SOURCE DOCUMENT:
########################################
Doctors’ group files
suit against HMSA

The 1,600-member HMA sues
for alleged unlawful practices

By Helen Altonn

The Hawaii Medical Association, which represents 1,600 physicians, filed a lawsuit today against the Hawaii Medical Services Association alleging it engages in unlawful business practices.

A class action lawsuit also was filed on behalf of HMA members.

The lawsuits allege that HMSA, the state's largest health insurer, has breached its physician contracts and deliberately underpays physicians' claims.

HMSA Senior Vice President Cliff Cisco said this morning he hasn't seen the lawsuits and couldn't comment on them, but the complaints appear similar to those raised by some physicians in the past.

HMSA "is paying claims appropriately and providing cost-effective quality health care to the people of Hawaii," Cisco said.

Dr. Gerald McKenna of Maui, HMA president, said, "Hawaii physicians have labored under the burden of managed care abuses for more than 10 years. We all agree that medical costs must be contained, but targeting physicians by restricting their ability to practice medicine, not reimbursing them for services rendered and overburdening physician office staff is not the answer."

McKenna said the "health and welfare of Hawaii's citizens" is at stake, as well as survival of the medical profession.

The lawsuits were filed in Hawaii's First Circuit Court by Milberg Weiss Bershad Hynes & Lerach, Price Okamoto Himeno & Lum and Robert Miller, University of Hawaii professor emeritus of law.

Milberg Weiss, a law firm with offices in New York and other cities, represents a number of state medical societies challenging practices of managed care organizations.
########################################
TASK BRIEF: Decide whether each of these statements agrees with the article on the medical association's lawsuit, answering yes or no and quoting the deciding words: (a) The Hawaii Medical Association represents 1,600 physicians. (b) Cliff Cisco said he had reviewed the lawsuits. (c) The lawsuits were filed in Hawaii's First Circuit Court. The material after this point is separate from the article on the medical association's lawsuit.

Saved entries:
########################################
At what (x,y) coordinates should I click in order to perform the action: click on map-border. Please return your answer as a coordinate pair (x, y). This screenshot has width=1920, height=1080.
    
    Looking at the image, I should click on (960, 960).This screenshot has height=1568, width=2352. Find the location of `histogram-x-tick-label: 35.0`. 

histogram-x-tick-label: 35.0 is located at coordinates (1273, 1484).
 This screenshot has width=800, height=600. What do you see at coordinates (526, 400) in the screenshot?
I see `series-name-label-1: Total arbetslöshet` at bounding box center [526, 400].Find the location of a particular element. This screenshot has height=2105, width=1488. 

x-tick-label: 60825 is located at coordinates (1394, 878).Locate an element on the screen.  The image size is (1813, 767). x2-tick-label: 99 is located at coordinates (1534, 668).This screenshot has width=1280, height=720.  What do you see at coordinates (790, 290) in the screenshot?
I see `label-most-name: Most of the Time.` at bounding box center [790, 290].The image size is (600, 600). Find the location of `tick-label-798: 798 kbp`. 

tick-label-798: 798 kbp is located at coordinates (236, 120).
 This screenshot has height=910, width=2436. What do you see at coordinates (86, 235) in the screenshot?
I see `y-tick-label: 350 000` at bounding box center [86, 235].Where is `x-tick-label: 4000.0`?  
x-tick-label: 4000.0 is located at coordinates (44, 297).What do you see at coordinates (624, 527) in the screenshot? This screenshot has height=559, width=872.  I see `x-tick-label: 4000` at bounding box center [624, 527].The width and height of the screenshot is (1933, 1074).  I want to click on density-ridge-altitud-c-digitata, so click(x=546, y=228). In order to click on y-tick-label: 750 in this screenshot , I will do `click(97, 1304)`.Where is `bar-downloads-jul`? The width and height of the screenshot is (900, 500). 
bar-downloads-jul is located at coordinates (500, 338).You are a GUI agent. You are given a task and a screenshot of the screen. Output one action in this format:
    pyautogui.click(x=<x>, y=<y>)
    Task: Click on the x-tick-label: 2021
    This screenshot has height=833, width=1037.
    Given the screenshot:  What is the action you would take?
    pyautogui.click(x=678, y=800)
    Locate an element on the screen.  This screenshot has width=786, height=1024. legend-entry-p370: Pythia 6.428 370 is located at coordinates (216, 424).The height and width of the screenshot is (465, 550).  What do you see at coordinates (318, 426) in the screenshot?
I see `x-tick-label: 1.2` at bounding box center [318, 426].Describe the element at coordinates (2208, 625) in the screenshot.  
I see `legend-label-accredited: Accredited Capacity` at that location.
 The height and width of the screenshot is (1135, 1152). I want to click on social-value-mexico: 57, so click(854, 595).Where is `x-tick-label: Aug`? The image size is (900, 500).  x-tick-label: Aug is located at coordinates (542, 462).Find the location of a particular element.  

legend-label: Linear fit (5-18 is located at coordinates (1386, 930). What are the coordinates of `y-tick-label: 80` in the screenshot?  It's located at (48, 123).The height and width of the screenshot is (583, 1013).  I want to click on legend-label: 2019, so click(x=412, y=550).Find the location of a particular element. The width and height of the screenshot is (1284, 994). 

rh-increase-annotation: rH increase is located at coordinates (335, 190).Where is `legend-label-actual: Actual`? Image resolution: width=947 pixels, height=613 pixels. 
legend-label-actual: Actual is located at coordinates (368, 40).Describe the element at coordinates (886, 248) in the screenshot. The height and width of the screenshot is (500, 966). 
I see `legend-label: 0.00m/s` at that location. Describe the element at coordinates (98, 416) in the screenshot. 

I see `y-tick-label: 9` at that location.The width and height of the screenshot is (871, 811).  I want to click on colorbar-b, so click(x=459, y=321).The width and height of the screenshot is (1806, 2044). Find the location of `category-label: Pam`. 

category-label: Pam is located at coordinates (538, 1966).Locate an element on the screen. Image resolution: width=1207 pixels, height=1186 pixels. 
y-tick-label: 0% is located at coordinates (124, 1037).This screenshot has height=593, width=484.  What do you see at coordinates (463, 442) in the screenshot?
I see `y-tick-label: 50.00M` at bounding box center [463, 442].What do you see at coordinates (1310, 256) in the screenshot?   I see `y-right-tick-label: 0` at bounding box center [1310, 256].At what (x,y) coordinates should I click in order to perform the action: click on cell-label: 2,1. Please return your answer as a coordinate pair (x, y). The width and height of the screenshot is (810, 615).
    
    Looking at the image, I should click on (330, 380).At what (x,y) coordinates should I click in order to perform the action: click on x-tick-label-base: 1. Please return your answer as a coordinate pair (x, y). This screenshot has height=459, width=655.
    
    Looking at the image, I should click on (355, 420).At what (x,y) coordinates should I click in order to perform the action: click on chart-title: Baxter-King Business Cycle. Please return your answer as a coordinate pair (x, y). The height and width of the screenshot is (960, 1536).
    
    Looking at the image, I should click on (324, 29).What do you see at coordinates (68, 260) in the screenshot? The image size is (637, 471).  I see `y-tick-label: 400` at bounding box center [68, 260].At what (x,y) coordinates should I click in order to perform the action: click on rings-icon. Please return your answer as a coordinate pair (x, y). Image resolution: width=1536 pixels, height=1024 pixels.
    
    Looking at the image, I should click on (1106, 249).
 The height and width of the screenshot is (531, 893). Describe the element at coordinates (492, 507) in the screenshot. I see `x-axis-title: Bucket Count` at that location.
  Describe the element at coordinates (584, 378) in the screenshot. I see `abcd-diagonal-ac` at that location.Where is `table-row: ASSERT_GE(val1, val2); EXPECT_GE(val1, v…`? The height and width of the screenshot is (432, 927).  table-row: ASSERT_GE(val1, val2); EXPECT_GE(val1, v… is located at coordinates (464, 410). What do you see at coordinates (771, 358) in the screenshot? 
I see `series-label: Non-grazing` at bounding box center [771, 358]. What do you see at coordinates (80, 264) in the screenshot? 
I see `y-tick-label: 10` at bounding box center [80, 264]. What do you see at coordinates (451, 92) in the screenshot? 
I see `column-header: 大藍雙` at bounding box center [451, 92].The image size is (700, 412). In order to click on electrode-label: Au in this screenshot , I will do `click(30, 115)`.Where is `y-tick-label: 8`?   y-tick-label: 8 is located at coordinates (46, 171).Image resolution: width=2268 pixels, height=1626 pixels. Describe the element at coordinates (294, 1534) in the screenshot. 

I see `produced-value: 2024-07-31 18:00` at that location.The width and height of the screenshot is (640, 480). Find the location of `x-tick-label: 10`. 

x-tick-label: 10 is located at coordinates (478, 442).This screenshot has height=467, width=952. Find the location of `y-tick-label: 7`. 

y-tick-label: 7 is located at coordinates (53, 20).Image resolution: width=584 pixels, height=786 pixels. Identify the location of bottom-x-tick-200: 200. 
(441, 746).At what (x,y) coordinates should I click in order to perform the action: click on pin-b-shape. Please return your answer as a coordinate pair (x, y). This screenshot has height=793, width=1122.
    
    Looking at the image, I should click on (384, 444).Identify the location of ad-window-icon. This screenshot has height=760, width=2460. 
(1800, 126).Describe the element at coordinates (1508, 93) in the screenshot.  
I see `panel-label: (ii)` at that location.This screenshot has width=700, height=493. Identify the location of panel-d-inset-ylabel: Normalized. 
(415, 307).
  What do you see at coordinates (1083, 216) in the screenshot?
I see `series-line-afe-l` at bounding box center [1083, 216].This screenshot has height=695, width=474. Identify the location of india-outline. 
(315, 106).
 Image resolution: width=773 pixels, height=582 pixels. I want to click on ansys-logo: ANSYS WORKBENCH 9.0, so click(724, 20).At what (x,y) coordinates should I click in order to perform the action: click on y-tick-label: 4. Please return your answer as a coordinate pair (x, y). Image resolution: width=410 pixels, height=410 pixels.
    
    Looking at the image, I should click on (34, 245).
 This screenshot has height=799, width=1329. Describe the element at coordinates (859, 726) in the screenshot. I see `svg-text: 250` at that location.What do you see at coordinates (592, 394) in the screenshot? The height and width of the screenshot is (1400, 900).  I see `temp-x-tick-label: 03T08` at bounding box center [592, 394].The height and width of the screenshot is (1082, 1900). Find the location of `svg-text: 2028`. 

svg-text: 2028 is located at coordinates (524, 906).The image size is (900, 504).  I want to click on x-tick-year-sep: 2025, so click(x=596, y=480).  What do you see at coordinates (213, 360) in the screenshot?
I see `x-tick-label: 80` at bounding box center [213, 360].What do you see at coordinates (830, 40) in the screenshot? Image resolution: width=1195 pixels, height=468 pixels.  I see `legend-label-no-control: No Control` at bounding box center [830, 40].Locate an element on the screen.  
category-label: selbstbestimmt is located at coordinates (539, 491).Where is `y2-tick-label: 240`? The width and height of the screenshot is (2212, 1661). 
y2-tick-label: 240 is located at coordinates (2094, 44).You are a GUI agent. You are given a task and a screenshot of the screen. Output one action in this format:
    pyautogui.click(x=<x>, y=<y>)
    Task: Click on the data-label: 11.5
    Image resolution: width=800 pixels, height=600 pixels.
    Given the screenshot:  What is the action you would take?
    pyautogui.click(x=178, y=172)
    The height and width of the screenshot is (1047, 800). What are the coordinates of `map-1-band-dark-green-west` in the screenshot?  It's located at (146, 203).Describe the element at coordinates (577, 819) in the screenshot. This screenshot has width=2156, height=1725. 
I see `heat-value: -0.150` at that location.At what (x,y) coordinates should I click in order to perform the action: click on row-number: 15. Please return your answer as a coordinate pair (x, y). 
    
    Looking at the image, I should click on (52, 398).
########################################
WRITTEN SOLUTION:
(a) Yes: "which represents 1,600 physicians"
(b) No: "he hasn't seen the lawsuits and couldn't comment on them"
(c) Yes: "The lawsuits were filed in Hawaii's First Circuit Court"